* _ACTION ITEM_: Nothing is to be altered; the data must be repeated exactly.

[Saved data entries]
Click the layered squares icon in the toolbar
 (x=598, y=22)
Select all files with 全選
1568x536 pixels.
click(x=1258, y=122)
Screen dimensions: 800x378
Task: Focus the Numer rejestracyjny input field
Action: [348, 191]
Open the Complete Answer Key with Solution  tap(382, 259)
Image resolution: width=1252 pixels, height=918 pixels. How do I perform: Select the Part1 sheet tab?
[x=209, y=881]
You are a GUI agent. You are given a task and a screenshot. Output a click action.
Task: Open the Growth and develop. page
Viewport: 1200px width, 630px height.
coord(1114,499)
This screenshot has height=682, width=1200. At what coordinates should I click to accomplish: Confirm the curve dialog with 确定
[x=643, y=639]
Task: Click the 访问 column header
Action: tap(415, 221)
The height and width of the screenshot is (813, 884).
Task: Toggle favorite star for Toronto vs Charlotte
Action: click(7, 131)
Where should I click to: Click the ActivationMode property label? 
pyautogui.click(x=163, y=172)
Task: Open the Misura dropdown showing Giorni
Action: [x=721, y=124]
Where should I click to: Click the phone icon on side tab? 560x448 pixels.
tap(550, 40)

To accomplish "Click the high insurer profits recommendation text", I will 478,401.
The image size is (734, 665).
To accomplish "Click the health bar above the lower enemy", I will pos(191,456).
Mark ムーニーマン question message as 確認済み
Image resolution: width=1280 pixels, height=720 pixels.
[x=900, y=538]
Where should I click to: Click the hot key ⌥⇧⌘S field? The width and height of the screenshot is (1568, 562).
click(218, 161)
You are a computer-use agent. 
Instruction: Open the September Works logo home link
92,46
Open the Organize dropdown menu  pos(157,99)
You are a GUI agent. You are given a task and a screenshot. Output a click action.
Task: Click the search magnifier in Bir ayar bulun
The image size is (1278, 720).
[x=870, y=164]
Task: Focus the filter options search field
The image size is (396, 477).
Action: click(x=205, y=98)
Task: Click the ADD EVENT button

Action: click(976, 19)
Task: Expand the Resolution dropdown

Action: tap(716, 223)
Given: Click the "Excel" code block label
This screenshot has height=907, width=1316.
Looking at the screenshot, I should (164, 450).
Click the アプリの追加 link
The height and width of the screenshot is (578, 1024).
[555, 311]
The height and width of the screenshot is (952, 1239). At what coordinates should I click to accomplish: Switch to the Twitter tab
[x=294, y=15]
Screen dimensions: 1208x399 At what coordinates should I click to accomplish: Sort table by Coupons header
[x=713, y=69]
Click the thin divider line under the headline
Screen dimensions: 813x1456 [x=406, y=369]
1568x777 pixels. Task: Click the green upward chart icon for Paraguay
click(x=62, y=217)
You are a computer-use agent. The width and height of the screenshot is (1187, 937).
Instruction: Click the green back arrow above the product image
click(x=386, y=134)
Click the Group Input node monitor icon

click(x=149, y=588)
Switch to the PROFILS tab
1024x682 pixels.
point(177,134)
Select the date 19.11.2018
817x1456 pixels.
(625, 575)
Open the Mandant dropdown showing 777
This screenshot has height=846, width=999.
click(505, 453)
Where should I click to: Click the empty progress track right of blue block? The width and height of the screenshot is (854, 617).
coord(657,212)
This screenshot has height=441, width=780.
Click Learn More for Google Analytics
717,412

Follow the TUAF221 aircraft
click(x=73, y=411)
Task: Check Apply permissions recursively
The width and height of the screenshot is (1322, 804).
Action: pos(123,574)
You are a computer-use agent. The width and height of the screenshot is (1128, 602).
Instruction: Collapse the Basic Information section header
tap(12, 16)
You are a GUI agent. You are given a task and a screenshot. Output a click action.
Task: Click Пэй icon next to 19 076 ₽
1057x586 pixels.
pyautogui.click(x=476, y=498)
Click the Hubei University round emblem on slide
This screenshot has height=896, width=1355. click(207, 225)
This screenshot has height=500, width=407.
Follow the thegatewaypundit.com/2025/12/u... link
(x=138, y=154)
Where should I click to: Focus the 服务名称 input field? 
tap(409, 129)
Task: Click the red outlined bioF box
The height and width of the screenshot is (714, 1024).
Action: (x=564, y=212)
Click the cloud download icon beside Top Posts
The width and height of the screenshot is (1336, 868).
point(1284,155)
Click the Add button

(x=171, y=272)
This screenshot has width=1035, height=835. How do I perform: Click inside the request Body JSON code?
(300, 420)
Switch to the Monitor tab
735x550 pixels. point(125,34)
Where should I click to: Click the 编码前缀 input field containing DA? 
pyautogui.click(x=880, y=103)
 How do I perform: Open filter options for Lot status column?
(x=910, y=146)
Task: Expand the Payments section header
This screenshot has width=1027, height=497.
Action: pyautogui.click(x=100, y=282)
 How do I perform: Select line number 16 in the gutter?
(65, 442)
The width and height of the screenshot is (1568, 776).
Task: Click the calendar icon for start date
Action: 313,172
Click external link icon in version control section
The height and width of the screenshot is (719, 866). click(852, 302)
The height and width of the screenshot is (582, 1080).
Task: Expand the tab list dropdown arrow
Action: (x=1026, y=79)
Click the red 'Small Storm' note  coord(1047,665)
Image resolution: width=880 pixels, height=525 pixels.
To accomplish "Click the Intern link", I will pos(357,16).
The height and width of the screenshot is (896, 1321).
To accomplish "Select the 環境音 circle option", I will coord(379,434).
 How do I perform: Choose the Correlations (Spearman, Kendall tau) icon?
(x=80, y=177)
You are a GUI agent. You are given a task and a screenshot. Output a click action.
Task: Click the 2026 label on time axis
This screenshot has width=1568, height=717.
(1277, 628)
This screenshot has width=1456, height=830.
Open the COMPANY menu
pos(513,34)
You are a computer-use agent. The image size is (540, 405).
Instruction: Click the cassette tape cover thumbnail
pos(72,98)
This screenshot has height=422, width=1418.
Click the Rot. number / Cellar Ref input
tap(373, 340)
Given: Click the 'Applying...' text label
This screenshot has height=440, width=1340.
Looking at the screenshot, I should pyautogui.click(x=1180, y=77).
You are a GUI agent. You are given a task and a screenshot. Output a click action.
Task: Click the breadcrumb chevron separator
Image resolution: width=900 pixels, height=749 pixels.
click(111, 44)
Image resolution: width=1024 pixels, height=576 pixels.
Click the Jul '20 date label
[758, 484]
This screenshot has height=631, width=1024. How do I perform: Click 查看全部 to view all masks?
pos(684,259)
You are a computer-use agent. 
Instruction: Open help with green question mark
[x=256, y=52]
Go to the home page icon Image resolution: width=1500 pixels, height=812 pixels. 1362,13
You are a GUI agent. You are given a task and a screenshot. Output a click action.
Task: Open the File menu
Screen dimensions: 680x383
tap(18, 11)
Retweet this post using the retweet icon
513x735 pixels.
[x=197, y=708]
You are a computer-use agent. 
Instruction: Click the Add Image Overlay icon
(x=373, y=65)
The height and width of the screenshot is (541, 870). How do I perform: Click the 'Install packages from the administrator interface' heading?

* _SOLVED EXERCISE_:
Click the layered squares icon in the toolbar
 (x=598, y=22)
Select all files with 全選
1568x536 pixels.
click(x=1258, y=122)
Screen dimensions: 800x378
Task: Focus the Numer rejestracyjny input field
Action: [348, 191]
Open the Complete Answer Key with Solution  tap(382, 259)
Image resolution: width=1252 pixels, height=918 pixels. How do I perform: Select the Part1 sheet tab?
[x=209, y=881]
You are a GUI agent. You are given a task and a screenshot. Output a click action.
Task: Open the Growth and develop. page
Viewport: 1200px width, 630px height.
coord(1114,499)
This screenshot has height=682, width=1200. At what coordinates should I click to accomplish: Confirm the curve dialog with 确定
[x=643, y=639]
Task: Click the 访问 column header
Action: tap(415, 221)
The height and width of the screenshot is (813, 884).
Task: Toggle favorite star for Toronto vs Charlotte
Action: click(7, 131)
Where should I click to: Click the ActivationMode property label? 
pyautogui.click(x=163, y=172)
Task: Open the Misura dropdown showing Giorni
Action: [x=721, y=124]
Where should I click to: Click the phone icon on side tab? 560x448 pixels.
tap(550, 40)

To accomplish "Click the high insurer profits recommendation text", I will 478,401.
The image size is (734, 665).
To accomplish "Click the health bar above the lower enemy", I will pos(191,456).
Mark ムーニーマン question message as 確認済み
Image resolution: width=1280 pixels, height=720 pixels.
[x=900, y=538]
Where should I click to: Click the hot key ⌥⇧⌘S field? The width and height of the screenshot is (1568, 562).
click(218, 161)
You are a computer-use agent. 
Instruction: Open the September Works logo home link
92,46
Open the Organize dropdown menu  pos(157,99)
You are a GUI agent. You are given a task and a screenshot. Output a click action.
Task: Click the search magnifier in Bir ayar bulun
The image size is (1278, 720).
[x=870, y=164]
Task: Focus the filter options search field
The image size is (396, 477).
Action: click(x=205, y=98)
Task: Click the ADD EVENT button

Action: click(976, 19)
Task: Expand the Resolution dropdown

Action: tap(716, 223)
Given: Click the "Excel" code block label
This screenshot has height=907, width=1316.
Looking at the screenshot, I should (164, 450).
Click the アプリの追加 link
The height and width of the screenshot is (578, 1024).
[555, 311]
The height and width of the screenshot is (952, 1239). At what coordinates should I click to accomplish: Switch to the Twitter tab
[x=294, y=15]
Screen dimensions: 1208x399 At what coordinates should I click to accomplish: Sort table by Coupons header
[x=713, y=69]
Click the thin divider line under the headline
Screen dimensions: 813x1456 [x=406, y=369]
1568x777 pixels. Task: Click the green upward chart icon for Paraguay
click(x=62, y=217)
You are a computer-use agent. The width and height of the screenshot is (1187, 937).
Instruction: Click the green back arrow above the product image
click(x=386, y=134)
Click the Group Input node monitor icon

click(x=149, y=588)
Switch to the PROFILS tab
1024x682 pixels.
point(177,134)
Select the date 19.11.2018
817x1456 pixels.
(625, 575)
Open the Mandant dropdown showing 777
This screenshot has height=846, width=999.
click(505, 453)
Where should I click to: Click the empty progress track right of blue block? The width and height of the screenshot is (854, 617).
coord(657,212)
This screenshot has height=441, width=780.
Click Learn More for Google Analytics
717,412

Follow the TUAF221 aircraft
click(x=73, y=411)
Task: Check Apply permissions recursively
The width and height of the screenshot is (1322, 804).
Action: pos(123,574)
You are a computer-use agent. The width and height of the screenshot is (1128, 602).
Instruction: Collapse the Basic Information section header
tap(12, 16)
You are a GUI agent. You are given a task and a screenshot. Output a click action.
Task: Click Пэй icon next to 19 076 ₽
1057x586 pixels.
pyautogui.click(x=476, y=498)
Click the Hubei University round emblem on slide
This screenshot has height=896, width=1355. click(207, 225)
This screenshot has height=500, width=407.
Follow the thegatewaypundit.com/2025/12/u... link
(x=138, y=154)
Where should I click to: Focus the 服务名称 input field? 
tap(409, 129)
Task: Click the red outlined bioF box
The height and width of the screenshot is (714, 1024).
Action: (x=564, y=212)
Click the cloud download icon beside Top Posts
The width and height of the screenshot is (1336, 868).
point(1284,155)
Click the Add button

(x=171, y=272)
This screenshot has width=1035, height=835. How do I perform: Click inside the request Body JSON code?
(300, 420)
Switch to the Monitor tab
735x550 pixels. point(125,34)
Where should I click to: Click the 编码前缀 input field containing DA? 
pyautogui.click(x=880, y=103)
 How do I perform: Open filter options for Lot status column?
(x=910, y=146)
Task: Expand the Payments section header
This screenshot has width=1027, height=497.
Action: pyautogui.click(x=100, y=282)
 How do I perform: Select line number 16 in the gutter?
(65, 442)
The width and height of the screenshot is (1568, 776).
Task: Click the calendar icon for start date
Action: 313,172
Click external link icon in version control section
The height and width of the screenshot is (719, 866). click(852, 302)
The height and width of the screenshot is (582, 1080).
Task: Expand the tab list dropdown arrow
Action: (x=1026, y=79)
Click the red 'Small Storm' note  coord(1047,665)
Image resolution: width=880 pixels, height=525 pixels.
To accomplish "Click the Intern link", I will pos(357,16).
The height and width of the screenshot is (896, 1321).
To accomplish "Select the 環境音 circle option", I will coord(379,434).
 How do I perform: Choose the Correlations (Spearman, Kendall tau) icon?
(x=80, y=177)
You are a GUI agent. You are given a task and a screenshot. Output a click action.
Task: Click the 2026 label on time axis
This screenshot has width=1568, height=717.
(1277, 628)
This screenshot has width=1456, height=830.
Open the COMPANY menu
pos(513,34)
You are a computer-use agent. The image size is (540, 405).
Instruction: Click the cassette tape cover thumbnail
pos(72,98)
This screenshot has height=422, width=1418.
Click the Rot. number / Cellar Ref input
tap(373, 340)
Given: Click the 'Applying...' text label
This screenshot has height=440, width=1340.
Looking at the screenshot, I should pyautogui.click(x=1180, y=77).
You are a GUI agent. You are given a task and a screenshot. Output a click action.
Task: Click the breadcrumb chevron separator
Image resolution: width=900 pixels, height=749 pixels.
click(111, 44)
Image resolution: width=1024 pixels, height=576 pixels.
Click the Jul '20 date label
[758, 484]
This screenshot has height=631, width=1024. How do I perform: Click 查看全部 to view all masks?
pos(684,259)
You are a computer-use agent. 
Instruction: Open help with green question mark
[x=256, y=52]
Go to the home page icon Image resolution: width=1500 pixels, height=812 pixels. 1362,13
You are a GUI agent. You are given a task and a screenshot. Output a click action.
Task: Open the File menu
Screen dimensions: 680x383
tap(18, 11)
Retweet this post using the retweet icon
513x735 pixels.
[x=197, y=708]
You are a computer-use agent. 
Instruction: Click the Add Image Overlay icon
(x=373, y=65)
The height and width of the screenshot is (541, 870). How do I perform: Click the 'Install packages from the administrator interface' heading?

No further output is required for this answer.